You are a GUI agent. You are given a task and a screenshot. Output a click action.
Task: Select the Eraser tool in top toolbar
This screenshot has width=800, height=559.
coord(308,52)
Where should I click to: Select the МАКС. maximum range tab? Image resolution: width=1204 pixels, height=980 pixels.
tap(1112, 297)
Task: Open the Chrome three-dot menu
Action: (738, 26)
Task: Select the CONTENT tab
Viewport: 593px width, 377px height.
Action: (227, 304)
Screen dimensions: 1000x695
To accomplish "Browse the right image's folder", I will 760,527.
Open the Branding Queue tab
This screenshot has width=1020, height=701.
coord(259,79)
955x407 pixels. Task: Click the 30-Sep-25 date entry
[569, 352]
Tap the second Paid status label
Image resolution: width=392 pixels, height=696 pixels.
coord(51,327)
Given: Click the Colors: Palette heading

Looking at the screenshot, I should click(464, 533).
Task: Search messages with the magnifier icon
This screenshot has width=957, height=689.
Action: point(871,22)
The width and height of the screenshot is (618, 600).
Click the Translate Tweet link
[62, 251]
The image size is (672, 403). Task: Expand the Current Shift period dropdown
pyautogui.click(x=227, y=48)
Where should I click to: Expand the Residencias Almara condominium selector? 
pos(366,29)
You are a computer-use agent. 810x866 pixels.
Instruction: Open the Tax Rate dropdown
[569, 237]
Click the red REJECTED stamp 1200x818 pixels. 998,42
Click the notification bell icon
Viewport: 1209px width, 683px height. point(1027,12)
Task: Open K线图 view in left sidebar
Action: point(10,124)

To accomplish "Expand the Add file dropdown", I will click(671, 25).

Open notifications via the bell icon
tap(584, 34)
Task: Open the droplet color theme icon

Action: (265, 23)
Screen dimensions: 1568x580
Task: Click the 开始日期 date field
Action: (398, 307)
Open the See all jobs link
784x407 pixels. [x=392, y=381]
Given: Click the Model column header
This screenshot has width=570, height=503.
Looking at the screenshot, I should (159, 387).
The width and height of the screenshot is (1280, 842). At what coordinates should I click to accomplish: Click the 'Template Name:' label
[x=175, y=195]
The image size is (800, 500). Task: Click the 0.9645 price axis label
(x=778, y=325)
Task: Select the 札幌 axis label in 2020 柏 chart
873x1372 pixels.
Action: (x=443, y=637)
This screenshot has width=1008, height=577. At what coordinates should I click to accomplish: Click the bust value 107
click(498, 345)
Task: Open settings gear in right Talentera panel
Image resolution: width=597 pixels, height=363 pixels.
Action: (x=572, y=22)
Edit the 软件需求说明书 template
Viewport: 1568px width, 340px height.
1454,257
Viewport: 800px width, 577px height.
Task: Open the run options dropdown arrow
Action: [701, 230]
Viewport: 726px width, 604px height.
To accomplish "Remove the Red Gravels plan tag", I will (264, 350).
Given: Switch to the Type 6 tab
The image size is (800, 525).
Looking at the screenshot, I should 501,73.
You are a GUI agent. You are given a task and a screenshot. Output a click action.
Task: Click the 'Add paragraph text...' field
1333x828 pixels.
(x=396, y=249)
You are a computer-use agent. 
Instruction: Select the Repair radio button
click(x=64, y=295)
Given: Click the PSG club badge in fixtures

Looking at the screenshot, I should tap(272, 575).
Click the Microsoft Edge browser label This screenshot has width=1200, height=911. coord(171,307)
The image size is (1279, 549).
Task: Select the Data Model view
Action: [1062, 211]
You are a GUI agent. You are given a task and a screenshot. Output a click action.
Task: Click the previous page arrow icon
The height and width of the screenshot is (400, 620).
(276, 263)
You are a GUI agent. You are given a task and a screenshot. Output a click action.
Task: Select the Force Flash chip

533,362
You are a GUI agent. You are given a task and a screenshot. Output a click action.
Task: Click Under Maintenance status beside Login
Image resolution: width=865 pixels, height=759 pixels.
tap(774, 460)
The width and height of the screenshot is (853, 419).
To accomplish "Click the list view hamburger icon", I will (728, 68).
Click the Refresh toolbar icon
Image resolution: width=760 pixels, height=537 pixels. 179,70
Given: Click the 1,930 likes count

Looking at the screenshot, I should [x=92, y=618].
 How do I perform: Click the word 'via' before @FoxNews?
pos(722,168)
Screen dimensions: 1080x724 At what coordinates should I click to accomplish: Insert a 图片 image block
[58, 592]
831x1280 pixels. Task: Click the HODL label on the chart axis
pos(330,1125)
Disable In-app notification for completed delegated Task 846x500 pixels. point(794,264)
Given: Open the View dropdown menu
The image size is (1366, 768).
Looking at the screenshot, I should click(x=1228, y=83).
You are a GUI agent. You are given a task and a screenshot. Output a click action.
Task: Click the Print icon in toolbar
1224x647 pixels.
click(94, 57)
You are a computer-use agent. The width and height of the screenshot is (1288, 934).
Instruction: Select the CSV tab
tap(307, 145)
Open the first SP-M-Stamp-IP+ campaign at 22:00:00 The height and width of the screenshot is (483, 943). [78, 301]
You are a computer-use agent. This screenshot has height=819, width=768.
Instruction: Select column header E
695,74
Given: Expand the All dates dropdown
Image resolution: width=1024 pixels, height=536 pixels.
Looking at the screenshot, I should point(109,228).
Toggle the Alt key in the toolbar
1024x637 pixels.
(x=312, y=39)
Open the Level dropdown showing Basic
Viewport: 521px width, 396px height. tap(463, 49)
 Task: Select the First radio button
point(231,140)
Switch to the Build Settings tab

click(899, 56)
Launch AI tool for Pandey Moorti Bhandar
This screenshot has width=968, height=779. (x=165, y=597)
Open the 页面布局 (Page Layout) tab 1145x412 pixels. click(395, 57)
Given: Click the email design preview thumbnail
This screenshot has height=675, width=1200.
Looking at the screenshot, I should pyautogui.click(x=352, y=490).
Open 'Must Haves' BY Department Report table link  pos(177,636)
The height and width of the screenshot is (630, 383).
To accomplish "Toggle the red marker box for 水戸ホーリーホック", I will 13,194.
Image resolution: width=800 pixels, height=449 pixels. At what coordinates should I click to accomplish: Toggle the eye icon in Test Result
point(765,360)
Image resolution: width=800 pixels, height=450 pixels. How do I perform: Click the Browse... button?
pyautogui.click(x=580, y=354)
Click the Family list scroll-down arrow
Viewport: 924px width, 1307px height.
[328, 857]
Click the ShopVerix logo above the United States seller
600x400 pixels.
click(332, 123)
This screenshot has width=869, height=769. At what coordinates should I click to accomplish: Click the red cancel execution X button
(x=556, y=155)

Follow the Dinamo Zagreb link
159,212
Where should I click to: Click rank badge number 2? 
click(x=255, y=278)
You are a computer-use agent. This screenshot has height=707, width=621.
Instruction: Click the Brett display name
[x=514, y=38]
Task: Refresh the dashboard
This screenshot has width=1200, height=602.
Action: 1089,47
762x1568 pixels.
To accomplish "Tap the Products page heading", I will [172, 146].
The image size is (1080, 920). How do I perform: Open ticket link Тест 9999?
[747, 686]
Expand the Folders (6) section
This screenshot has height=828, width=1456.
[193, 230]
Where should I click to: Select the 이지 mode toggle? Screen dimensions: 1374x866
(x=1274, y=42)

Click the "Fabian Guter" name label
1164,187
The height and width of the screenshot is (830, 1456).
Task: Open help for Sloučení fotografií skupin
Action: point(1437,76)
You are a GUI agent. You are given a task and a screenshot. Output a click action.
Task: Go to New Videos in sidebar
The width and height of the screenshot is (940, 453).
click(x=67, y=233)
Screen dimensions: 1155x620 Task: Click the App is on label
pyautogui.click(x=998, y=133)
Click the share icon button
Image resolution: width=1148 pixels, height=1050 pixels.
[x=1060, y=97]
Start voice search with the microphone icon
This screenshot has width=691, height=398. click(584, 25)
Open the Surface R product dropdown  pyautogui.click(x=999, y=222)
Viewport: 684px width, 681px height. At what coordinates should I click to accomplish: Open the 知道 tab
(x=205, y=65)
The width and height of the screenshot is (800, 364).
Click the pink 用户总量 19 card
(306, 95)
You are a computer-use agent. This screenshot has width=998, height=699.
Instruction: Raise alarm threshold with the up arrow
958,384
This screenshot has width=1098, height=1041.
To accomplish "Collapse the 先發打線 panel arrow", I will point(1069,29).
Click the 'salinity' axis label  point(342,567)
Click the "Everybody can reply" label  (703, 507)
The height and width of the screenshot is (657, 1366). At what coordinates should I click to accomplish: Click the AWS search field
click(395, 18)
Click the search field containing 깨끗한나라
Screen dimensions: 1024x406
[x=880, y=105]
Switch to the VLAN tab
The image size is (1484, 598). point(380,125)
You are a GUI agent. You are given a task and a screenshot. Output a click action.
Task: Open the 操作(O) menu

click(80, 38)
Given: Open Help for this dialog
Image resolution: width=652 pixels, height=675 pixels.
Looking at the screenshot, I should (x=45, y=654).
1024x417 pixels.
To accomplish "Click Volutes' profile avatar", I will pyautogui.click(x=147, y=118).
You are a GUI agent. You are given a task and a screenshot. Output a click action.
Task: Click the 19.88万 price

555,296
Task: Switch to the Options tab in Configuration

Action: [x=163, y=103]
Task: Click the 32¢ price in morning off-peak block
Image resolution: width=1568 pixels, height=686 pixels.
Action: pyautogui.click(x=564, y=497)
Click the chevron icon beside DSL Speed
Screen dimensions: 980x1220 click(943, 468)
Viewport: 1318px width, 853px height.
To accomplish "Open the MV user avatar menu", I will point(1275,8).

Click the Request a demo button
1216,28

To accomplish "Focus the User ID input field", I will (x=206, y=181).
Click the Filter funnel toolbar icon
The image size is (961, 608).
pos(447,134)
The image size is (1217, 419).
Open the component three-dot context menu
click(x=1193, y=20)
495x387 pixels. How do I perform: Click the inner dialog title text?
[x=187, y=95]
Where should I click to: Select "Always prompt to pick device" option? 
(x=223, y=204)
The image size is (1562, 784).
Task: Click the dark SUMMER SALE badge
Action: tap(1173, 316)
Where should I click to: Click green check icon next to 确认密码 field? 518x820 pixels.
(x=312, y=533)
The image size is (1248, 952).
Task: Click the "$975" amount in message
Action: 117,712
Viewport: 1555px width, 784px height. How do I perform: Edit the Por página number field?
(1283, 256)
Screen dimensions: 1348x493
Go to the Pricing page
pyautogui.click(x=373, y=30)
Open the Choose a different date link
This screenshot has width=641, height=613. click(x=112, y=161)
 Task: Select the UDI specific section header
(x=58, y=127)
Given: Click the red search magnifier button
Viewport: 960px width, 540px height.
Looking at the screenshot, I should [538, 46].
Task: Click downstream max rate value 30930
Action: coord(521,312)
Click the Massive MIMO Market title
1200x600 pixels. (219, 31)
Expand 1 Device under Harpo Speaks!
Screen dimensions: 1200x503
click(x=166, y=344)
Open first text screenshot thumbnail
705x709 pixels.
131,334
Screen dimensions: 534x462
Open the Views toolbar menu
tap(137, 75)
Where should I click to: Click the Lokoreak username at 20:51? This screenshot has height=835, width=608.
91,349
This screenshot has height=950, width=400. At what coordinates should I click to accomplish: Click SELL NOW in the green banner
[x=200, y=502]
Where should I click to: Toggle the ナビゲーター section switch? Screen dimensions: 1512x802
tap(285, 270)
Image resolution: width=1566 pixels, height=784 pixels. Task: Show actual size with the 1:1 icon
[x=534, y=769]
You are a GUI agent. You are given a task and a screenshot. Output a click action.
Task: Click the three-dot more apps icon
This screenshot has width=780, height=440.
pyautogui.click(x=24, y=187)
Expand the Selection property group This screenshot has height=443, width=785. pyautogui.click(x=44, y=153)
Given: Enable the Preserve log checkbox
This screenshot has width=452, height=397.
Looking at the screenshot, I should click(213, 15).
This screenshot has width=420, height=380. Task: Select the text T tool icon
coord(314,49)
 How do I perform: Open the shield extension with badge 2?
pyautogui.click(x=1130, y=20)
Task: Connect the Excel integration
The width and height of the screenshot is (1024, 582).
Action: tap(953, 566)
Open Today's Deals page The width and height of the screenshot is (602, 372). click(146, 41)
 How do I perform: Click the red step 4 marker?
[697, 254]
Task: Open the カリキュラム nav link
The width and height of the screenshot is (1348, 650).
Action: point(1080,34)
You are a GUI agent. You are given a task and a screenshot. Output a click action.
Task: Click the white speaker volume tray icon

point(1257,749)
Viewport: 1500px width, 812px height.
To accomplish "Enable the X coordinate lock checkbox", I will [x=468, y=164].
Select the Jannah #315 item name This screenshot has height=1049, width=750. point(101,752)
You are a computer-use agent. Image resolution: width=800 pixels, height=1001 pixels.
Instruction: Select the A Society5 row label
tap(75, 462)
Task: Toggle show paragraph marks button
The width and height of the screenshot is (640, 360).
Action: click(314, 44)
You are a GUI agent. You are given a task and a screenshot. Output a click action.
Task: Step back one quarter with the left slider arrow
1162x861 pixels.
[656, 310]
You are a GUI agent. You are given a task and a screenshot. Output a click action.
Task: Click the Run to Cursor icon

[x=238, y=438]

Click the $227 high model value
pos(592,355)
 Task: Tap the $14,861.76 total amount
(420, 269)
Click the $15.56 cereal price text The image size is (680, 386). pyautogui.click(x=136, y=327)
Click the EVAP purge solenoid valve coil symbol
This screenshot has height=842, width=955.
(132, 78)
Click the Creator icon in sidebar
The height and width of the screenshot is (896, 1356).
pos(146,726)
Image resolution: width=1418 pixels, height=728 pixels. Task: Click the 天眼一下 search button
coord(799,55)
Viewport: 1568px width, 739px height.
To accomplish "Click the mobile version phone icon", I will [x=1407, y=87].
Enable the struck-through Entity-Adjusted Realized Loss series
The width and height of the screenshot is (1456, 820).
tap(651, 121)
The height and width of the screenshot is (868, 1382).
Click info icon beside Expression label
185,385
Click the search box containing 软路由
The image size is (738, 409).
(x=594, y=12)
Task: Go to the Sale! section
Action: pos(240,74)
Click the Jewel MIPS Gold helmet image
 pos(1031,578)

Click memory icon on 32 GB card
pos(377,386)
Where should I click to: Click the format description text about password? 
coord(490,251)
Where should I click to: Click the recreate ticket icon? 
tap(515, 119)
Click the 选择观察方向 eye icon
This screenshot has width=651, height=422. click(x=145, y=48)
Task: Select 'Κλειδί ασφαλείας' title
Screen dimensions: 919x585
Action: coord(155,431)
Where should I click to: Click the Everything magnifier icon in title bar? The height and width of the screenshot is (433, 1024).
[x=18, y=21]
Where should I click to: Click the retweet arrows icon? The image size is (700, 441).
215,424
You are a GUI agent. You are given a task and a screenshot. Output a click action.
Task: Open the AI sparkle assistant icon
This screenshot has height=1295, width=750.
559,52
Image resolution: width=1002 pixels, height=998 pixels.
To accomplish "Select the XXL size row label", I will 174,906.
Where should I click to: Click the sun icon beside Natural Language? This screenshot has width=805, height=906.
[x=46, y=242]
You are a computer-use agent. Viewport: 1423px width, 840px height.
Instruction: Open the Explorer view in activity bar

## Problem
Return only the number of lines in the entries above that contain the word "right".

## Exercise output
2